• EXERCISE INSTRUCTIONS:
From the first line to the last, copy the data below word for word.

• RECORD EXTRACTS:
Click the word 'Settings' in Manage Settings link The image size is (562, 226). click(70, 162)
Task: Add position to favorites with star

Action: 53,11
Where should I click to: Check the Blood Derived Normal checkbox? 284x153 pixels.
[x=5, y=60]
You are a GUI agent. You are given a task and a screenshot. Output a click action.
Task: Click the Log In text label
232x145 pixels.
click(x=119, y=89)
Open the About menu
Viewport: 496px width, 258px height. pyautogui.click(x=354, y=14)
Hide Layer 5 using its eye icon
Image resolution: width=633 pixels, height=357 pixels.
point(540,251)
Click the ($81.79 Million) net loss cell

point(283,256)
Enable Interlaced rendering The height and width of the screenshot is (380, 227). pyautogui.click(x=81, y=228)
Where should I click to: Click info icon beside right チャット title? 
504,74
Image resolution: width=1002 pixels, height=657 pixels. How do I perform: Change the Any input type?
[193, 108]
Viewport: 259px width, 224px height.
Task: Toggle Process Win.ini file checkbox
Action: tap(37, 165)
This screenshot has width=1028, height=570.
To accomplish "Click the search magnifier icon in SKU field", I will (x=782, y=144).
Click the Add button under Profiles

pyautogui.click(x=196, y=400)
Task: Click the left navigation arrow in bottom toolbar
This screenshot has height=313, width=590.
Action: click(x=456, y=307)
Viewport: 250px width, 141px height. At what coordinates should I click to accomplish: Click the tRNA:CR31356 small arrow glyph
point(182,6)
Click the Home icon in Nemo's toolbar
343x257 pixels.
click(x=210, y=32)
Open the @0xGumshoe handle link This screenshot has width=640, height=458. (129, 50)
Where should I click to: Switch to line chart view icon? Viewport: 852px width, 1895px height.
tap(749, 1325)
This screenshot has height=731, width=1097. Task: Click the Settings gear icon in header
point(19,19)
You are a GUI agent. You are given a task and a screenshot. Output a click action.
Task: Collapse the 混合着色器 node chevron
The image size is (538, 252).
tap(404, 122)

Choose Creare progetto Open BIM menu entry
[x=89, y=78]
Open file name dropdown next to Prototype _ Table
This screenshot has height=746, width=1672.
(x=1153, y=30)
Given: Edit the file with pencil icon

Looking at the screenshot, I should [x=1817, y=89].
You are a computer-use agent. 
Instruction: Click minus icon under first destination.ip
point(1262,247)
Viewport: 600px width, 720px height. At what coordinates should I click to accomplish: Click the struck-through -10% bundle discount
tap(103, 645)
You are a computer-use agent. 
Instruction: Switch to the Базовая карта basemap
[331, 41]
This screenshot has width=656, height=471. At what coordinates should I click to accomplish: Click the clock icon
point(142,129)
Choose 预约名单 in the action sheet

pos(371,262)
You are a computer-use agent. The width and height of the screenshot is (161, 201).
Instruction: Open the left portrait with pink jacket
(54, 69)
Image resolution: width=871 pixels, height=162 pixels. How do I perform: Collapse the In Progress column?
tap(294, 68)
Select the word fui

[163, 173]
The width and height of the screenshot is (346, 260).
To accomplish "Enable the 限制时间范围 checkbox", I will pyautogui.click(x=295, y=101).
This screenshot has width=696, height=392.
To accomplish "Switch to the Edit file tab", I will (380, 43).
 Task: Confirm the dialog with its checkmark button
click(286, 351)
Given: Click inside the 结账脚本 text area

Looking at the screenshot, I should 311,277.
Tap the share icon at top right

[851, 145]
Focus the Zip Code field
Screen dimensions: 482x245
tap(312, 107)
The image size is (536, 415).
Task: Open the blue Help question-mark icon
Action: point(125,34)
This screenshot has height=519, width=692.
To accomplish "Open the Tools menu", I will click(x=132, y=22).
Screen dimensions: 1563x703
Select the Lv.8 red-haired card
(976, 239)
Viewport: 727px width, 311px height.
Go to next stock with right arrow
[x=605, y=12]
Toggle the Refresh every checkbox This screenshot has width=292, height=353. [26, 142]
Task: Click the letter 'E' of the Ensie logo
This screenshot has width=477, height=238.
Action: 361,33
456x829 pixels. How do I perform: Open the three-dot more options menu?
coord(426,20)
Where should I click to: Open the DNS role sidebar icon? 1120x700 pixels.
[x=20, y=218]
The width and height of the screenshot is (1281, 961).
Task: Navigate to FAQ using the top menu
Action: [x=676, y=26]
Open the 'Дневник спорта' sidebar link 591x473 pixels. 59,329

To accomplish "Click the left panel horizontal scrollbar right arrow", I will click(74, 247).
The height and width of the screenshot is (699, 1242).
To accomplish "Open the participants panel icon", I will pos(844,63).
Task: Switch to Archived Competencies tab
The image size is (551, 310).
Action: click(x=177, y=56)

• OUTPUT BELOW:
Click the word 'Settings' in Manage Settings link The image size is (562, 226). click(70, 162)
Task: Add position to favorites with star

Action: 53,11
Where should I click to: Check the Blood Derived Normal checkbox? 284x153 pixels.
[x=5, y=60]
You are a GUI agent. You are given a task and a screenshot. Output a click action.
Task: Click the Log In text label
232x145 pixels.
click(x=119, y=89)
Open the About menu
Viewport: 496px width, 258px height. pyautogui.click(x=354, y=14)
Hide Layer 5 using its eye icon
Image resolution: width=633 pixels, height=357 pixels.
point(540,251)
Click the ($81.79 Million) net loss cell

point(283,256)
Enable Interlaced rendering The height and width of the screenshot is (380, 227). pyautogui.click(x=81, y=228)
Where should I click to: Click info icon beside right チャット title? 
504,74
Image resolution: width=1002 pixels, height=657 pixels. How do I perform: Change the Any input type?
[193, 108]
Viewport: 259px width, 224px height.
Task: Toggle Process Win.ini file checkbox
Action: tap(37, 165)
This screenshot has width=1028, height=570.
To accomplish "Click the search magnifier icon in SKU field", I will (x=782, y=144).
Click the Add button under Profiles

pyautogui.click(x=196, y=400)
Task: Click the left navigation arrow in bottom toolbar
This screenshot has height=313, width=590.
Action: click(x=456, y=307)
Viewport: 250px width, 141px height. At what coordinates should I click to accomplish: Click the tRNA:CR31356 small arrow glyph
point(182,6)
Click the Home icon in Nemo's toolbar
343x257 pixels.
click(x=210, y=32)
Open the @0xGumshoe handle link This screenshot has width=640, height=458. (129, 50)
Where should I click to: Switch to line chart view icon? Viewport: 852px width, 1895px height.
tap(749, 1325)
This screenshot has height=731, width=1097. Task: Click the Settings gear icon in header
point(19,19)
You are a GUI agent. You are given a task and a screenshot. Output a click action.
Task: Collapse the 混合着色器 node chevron
The image size is (538, 252).
tap(404, 122)

Choose Creare progetto Open BIM menu entry
[x=89, y=78]
Open file name dropdown next to Prototype _ Table
This screenshot has height=746, width=1672.
(x=1153, y=30)
Given: Edit the file with pencil icon

Looking at the screenshot, I should [x=1817, y=89].
You are a computer-use agent. 
Instruction: Click minus icon under first destination.ip
point(1262,247)
Viewport: 600px width, 720px height. At what coordinates should I click to accomplish: Click the struck-through -10% bundle discount
tap(103, 645)
You are a computer-use agent. 
Instruction: Switch to the Базовая карта basemap
[331, 41]
This screenshot has width=656, height=471. At what coordinates should I click to accomplish: Click the clock icon
point(142,129)
Choose 预约名单 in the action sheet

pos(371,262)
You are a computer-use agent. The width and height of the screenshot is (161, 201).
Instruction: Open the left portrait with pink jacket
(54, 69)
Image resolution: width=871 pixels, height=162 pixels. How do I perform: Collapse the In Progress column?
tap(294, 68)
Select the word fui

[163, 173]
The width and height of the screenshot is (346, 260).
To accomplish "Enable the 限制时间范围 checkbox", I will pyautogui.click(x=295, y=101).
This screenshot has width=696, height=392.
To accomplish "Switch to the Edit file tab", I will (380, 43).
 Task: Confirm the dialog with its checkmark button
click(286, 351)
Given: Click inside the 结账脚本 text area

Looking at the screenshot, I should 311,277.
Tap the share icon at top right

[851, 145]
Focus the Zip Code field
Screen dimensions: 482x245
tap(312, 107)
The image size is (536, 415).
Task: Open the blue Help question-mark icon
Action: point(125,34)
This screenshot has height=519, width=692.
To accomplish "Open the Tools menu", I will click(x=132, y=22).
Screen dimensions: 1563x703
Select the Lv.8 red-haired card
(976, 239)
Viewport: 727px width, 311px height.
Go to next stock with right arrow
[x=605, y=12]
Toggle the Refresh every checkbox This screenshot has width=292, height=353. [26, 142]
Task: Click the letter 'E' of the Ensie logo
This screenshot has width=477, height=238.
Action: 361,33
456x829 pixels. How do I perform: Open the three-dot more options menu?
coord(426,20)
Where should I click to: Open the DNS role sidebar icon? 1120x700 pixels.
[x=20, y=218]
The width and height of the screenshot is (1281, 961).
Task: Navigate to FAQ using the top menu
Action: [x=676, y=26]
Open the 'Дневник спорта' sidebar link 591x473 pixels. 59,329

To accomplish "Click the left panel horizontal scrollbar right arrow", I will click(74, 247).
The height and width of the screenshot is (699, 1242).
To accomplish "Open the participants panel icon", I will pos(844,63).
Task: Switch to Archived Competencies tab
The image size is (551, 310).
Action: click(x=177, y=56)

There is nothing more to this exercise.